Replace "Instruction" with "Step" in the material below and leave everything else unchanged. Begin at the line that contains "You are a computer-use agent. Image" and stop after the line that contains "coord(284,51)".

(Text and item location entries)
━━━━━━━━━━━━━━━━━━━━━━━━━━━━━━

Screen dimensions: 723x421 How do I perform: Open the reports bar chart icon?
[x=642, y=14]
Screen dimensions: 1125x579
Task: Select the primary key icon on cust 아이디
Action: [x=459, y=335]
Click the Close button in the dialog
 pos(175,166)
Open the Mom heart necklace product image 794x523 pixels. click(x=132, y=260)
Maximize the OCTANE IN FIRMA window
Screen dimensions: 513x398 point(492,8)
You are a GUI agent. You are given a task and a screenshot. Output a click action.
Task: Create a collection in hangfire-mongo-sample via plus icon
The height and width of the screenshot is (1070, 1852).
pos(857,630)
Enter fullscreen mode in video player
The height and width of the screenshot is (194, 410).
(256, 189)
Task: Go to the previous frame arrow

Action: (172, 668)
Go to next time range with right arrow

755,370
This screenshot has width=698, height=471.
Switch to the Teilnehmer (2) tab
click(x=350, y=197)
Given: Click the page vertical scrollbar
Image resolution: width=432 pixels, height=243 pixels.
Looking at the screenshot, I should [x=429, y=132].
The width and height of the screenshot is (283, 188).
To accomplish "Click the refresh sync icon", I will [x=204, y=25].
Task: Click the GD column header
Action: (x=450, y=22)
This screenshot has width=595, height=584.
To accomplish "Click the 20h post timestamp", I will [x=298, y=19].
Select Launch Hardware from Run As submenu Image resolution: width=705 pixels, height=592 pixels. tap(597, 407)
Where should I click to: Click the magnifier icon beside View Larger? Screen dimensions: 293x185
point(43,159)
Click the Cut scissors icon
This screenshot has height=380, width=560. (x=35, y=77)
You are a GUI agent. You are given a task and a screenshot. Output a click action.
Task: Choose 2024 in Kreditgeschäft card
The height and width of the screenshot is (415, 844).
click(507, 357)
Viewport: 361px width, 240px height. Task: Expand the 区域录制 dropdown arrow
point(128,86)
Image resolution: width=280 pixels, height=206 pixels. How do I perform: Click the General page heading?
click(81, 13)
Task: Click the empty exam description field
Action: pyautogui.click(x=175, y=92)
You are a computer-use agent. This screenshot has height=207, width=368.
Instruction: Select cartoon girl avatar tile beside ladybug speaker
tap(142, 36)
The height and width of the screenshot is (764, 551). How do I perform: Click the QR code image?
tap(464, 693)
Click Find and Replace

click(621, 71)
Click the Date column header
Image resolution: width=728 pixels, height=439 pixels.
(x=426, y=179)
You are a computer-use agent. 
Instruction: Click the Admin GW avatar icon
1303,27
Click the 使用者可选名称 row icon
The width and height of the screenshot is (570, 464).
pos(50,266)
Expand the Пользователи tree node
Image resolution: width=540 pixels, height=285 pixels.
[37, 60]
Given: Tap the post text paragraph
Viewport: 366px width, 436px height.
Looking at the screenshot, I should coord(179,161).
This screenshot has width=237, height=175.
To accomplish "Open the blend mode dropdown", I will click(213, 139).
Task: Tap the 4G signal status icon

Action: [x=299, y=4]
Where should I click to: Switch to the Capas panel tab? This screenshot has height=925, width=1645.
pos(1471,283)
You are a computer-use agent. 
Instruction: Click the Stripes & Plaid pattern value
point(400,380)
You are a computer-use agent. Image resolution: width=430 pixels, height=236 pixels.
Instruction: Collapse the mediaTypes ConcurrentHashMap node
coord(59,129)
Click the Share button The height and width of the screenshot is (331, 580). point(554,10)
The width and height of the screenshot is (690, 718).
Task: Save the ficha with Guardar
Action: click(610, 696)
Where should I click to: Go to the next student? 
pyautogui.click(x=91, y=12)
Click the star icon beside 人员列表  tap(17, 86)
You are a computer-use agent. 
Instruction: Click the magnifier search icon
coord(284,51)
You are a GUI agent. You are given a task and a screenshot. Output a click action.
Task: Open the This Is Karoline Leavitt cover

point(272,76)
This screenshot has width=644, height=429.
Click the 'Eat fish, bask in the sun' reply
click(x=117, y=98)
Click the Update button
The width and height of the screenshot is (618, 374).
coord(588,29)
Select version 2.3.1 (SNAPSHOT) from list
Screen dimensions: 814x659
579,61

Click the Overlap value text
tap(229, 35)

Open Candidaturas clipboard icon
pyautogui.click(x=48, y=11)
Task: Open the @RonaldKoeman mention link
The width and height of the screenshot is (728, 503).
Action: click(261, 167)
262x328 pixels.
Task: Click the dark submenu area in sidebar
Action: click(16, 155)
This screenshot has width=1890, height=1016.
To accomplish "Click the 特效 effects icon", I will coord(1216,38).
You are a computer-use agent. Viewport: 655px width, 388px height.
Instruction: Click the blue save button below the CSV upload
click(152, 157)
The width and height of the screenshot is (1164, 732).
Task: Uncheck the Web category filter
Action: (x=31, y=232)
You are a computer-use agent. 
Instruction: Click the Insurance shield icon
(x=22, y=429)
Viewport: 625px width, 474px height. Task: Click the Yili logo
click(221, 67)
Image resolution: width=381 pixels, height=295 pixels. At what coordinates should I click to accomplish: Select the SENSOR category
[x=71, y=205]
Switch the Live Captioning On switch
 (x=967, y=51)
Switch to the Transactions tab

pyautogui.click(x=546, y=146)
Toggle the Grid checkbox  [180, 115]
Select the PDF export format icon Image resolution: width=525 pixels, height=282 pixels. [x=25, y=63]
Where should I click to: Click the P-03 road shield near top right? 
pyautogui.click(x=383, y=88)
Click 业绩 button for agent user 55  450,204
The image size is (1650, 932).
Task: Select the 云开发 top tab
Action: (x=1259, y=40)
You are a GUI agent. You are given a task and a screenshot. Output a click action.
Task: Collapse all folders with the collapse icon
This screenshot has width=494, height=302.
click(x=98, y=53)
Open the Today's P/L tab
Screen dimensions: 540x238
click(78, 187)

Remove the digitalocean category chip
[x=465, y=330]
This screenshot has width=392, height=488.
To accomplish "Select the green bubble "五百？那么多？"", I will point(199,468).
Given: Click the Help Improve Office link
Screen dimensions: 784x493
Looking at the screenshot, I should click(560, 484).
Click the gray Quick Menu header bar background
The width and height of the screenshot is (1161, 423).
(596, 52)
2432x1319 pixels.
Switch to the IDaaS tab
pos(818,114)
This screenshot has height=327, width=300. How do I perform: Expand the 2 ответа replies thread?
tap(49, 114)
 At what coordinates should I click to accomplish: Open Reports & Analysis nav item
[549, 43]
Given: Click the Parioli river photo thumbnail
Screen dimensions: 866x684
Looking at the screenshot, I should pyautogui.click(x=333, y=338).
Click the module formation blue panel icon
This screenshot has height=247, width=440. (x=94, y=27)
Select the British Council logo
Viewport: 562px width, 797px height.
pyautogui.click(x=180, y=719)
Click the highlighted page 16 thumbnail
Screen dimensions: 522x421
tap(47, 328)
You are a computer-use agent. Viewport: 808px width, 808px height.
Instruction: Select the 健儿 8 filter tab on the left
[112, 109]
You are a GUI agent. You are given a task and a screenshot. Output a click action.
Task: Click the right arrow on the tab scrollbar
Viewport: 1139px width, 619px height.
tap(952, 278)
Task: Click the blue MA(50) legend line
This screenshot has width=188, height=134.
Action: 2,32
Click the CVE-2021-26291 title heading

━━━━━━━━━━━━━━━━━━━━━━━━━━━━━━

### The solution
You are a computer-use agent. Image resolution: width=430 pixels, height=236 pixels.
Step: Collapse the mediaTypes ConcurrentHashMap node
coord(59,129)
Click the Share button The height and width of the screenshot is (331, 580). point(554,10)
The width and height of the screenshot is (690, 718).
Task: Save the ficha with Guardar
Action: click(610, 696)
Where should I click to: Go to the next student? 
pyautogui.click(x=91, y=12)
Click the star icon beside 人员列表  tap(17, 86)
You are a computer-use agent. 
Step: Click the magnifier search icon
coord(284,51)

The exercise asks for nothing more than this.